Please convert the lines of the listing, from the line containing "What do you see at coordinates (261, 397)" through the line containing "x-tick-label: 100 is", into a JSON list of strings with one string per line and blank lines omitted.

-- MATERIAL TO PROCESS follows --

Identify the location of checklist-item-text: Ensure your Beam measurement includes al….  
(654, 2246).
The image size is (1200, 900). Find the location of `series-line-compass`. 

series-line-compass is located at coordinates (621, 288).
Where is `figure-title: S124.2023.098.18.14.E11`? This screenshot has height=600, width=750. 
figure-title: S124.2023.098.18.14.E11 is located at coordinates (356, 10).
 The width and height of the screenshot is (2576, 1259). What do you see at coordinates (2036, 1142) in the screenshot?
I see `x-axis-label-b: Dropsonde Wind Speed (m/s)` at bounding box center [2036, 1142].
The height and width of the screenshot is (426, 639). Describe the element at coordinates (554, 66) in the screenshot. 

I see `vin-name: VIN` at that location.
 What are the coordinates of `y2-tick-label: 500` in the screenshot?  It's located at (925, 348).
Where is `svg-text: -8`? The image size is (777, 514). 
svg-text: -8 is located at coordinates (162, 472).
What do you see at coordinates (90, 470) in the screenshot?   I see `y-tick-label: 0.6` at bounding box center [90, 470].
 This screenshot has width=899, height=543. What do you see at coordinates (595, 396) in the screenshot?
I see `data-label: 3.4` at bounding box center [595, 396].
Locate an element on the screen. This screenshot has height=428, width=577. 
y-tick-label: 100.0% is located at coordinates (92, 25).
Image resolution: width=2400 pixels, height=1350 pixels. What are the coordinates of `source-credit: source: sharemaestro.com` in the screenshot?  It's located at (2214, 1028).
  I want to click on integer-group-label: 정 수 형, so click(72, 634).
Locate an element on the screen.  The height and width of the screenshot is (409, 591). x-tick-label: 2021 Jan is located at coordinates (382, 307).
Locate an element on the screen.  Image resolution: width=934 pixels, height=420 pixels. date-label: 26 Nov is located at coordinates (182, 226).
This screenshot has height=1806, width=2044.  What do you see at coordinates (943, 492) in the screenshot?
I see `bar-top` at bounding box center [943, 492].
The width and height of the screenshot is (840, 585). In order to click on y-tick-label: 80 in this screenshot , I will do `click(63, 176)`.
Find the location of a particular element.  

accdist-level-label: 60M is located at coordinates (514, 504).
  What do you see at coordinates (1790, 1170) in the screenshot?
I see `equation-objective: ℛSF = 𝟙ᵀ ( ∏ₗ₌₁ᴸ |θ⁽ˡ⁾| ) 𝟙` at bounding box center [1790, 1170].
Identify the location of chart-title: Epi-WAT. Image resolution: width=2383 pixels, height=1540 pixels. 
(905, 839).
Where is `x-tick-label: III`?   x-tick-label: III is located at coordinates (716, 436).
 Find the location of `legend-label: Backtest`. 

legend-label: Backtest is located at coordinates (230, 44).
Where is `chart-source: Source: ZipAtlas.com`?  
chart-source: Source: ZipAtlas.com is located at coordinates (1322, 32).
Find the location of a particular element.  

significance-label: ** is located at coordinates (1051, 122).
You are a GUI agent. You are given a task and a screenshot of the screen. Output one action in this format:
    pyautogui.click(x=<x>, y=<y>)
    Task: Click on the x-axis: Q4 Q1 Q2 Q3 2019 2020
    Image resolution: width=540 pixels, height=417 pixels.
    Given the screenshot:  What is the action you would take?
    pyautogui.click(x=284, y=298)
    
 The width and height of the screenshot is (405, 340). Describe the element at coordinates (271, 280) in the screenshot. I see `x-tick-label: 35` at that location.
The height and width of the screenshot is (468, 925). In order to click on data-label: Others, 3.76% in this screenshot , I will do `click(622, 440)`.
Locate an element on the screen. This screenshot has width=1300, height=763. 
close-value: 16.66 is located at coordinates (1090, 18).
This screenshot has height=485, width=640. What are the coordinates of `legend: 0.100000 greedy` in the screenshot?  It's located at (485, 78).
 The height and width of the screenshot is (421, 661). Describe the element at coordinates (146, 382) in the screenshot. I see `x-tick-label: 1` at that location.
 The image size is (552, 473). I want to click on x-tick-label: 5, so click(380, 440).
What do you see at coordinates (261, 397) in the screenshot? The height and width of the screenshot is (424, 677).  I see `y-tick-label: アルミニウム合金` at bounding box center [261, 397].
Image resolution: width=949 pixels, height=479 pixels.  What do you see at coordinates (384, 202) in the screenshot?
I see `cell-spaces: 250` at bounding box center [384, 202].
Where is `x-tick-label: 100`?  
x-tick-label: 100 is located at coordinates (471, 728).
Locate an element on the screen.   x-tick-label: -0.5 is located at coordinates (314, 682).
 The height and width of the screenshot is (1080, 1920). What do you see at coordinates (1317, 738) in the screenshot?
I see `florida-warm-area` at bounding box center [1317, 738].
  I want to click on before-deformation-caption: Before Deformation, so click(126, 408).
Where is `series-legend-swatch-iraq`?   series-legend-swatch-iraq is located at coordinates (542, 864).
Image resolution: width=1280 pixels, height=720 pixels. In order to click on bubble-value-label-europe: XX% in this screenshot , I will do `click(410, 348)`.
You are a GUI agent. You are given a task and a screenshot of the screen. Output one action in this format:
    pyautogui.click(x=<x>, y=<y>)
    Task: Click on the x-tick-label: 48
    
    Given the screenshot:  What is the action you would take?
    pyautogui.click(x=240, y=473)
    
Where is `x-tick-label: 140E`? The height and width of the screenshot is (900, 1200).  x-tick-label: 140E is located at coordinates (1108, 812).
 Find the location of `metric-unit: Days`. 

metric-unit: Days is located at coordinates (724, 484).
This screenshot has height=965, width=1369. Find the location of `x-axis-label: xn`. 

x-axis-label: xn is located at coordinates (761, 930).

-- MATERIAL TO PROCESS concluded --

--- OUTPUT BELOW ---
[
  "What do you see at coordinates (261, 397) in the screenshot? The height and width of the screenshot is (424, 677).  I see `y-tick-label: アルミニウム合金` at bounding box center [261, 397].",
  "Image resolution: width=949 pixels, height=479 pixels.  What do you see at coordinates (384, 202) in the screenshot?",
  "I see `cell-spaces: 250` at bounding box center [384, 202].",
  "Where is `x-tick-label: 100`?  ",
  "x-tick-label: 100 is located at coordinates (471, 728)."
]